Franklin Hall in Goodwell, Oklahoma, USA, built during 1909-10 by a local contractor, has been used in various ways for housing throughout its history. It was listed on the National Register of Historic Places listings in Texas County, Oklahoma in 2007 with the alternate name Girls' Dormitory/Boys' Dormitory.

It is a 37 ft by 80 ft concrete building with a moderately sloped hipped asphalt roof, and has no particular architectural style. It was built, along with two church buildings, in an effort to get the state legislature's approval for an agricultural high school to be located in Goodwell. The school was approved and was named the "Panhandle Agricultural Institute", later renamed to "Panhandle Agriculture and Mechanical College" and eventually in 1974, to Oklahoma Panhandle State University.

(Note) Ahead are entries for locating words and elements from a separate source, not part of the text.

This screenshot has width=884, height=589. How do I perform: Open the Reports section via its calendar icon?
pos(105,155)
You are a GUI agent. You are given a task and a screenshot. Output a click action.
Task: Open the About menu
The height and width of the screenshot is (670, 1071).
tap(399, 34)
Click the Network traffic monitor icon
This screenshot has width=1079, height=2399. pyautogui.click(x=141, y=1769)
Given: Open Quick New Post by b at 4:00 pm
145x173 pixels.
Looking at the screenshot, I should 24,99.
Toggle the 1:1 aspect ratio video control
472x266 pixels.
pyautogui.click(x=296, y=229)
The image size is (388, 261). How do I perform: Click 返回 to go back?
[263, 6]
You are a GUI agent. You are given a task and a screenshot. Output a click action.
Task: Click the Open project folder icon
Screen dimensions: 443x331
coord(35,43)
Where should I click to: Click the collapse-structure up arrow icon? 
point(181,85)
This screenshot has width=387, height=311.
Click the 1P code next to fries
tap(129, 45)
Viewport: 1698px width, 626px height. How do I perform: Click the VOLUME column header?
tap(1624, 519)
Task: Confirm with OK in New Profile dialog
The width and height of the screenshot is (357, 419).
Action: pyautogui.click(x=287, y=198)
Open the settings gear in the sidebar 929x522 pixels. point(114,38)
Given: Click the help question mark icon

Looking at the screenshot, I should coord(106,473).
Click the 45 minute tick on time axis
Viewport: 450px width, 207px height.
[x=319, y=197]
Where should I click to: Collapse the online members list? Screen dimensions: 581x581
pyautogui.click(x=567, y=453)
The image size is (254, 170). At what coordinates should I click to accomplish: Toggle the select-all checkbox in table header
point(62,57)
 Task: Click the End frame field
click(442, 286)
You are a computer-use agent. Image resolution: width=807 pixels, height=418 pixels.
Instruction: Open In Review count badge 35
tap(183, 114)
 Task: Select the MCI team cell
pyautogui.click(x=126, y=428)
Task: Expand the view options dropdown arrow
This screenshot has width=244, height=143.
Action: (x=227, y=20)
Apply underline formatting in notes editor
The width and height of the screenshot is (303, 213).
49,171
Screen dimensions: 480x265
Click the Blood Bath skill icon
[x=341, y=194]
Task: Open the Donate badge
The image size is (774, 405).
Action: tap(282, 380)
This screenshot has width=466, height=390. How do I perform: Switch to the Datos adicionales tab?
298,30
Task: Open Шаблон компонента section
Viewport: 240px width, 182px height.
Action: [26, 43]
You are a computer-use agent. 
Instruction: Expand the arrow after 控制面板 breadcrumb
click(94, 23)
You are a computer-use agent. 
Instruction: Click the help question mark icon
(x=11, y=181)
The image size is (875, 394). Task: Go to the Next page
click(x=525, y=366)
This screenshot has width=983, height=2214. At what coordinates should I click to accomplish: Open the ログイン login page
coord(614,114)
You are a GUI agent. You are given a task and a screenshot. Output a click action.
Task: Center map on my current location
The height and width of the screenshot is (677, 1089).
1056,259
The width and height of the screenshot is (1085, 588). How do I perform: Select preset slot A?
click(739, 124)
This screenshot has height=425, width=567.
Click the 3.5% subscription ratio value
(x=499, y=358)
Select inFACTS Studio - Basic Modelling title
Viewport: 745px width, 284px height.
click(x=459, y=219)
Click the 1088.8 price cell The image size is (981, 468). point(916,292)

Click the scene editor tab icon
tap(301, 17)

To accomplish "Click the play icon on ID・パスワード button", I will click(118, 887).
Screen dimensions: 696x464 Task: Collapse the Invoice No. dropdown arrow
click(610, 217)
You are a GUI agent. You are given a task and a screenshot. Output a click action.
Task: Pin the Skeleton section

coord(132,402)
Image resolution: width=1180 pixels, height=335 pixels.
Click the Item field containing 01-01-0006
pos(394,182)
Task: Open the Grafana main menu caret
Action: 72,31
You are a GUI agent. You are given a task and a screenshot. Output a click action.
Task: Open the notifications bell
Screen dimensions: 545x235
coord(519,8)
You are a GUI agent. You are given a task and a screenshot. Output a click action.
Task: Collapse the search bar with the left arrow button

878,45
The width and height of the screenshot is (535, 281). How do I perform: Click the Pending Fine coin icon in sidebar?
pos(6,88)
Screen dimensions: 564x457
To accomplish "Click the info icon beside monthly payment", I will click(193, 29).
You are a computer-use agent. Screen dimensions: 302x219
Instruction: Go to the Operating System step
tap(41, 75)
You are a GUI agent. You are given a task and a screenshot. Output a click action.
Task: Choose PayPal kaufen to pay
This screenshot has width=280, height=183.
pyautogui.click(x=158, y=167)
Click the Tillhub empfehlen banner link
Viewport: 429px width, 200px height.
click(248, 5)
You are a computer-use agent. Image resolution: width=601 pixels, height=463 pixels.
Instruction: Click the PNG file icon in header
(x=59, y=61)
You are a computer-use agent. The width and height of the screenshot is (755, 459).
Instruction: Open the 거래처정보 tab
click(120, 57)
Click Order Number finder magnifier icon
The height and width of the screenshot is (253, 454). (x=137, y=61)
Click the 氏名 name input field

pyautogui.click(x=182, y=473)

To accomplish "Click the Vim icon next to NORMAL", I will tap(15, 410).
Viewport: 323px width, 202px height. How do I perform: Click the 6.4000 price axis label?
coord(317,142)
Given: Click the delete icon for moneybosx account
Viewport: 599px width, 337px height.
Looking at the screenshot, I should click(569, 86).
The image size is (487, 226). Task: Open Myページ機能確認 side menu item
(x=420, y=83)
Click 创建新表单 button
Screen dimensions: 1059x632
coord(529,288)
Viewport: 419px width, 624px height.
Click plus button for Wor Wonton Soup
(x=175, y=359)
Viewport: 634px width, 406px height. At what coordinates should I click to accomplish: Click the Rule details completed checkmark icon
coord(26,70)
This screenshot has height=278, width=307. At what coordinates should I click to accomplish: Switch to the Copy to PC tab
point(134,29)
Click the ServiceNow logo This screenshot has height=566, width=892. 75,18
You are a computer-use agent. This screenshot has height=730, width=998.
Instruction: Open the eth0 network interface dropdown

Originally the building housed students, faculty, and the president of the school and his family. It soon became the Girls' Dormitory, with males housed in tents nearby. In 1914 a second residential building, also named the Girls' Dormitory and later named Earle Hall, was built and housed the females plus the president and family. The Franklin Hall building became the Boys' Dormitory and was renamed to Franklin Hall in the mid-1920s. After World War II, it was converted into 12 apartments for married students, and occasionally faculty. Eventually it became housing for honor students. Building code deficiencies led to the building being mostly vacant from 2004 to the time of its NRHP nomination in 2007.

The building was deemed significant for its association with higher education. It is the only building surviving from the time of the school's founding.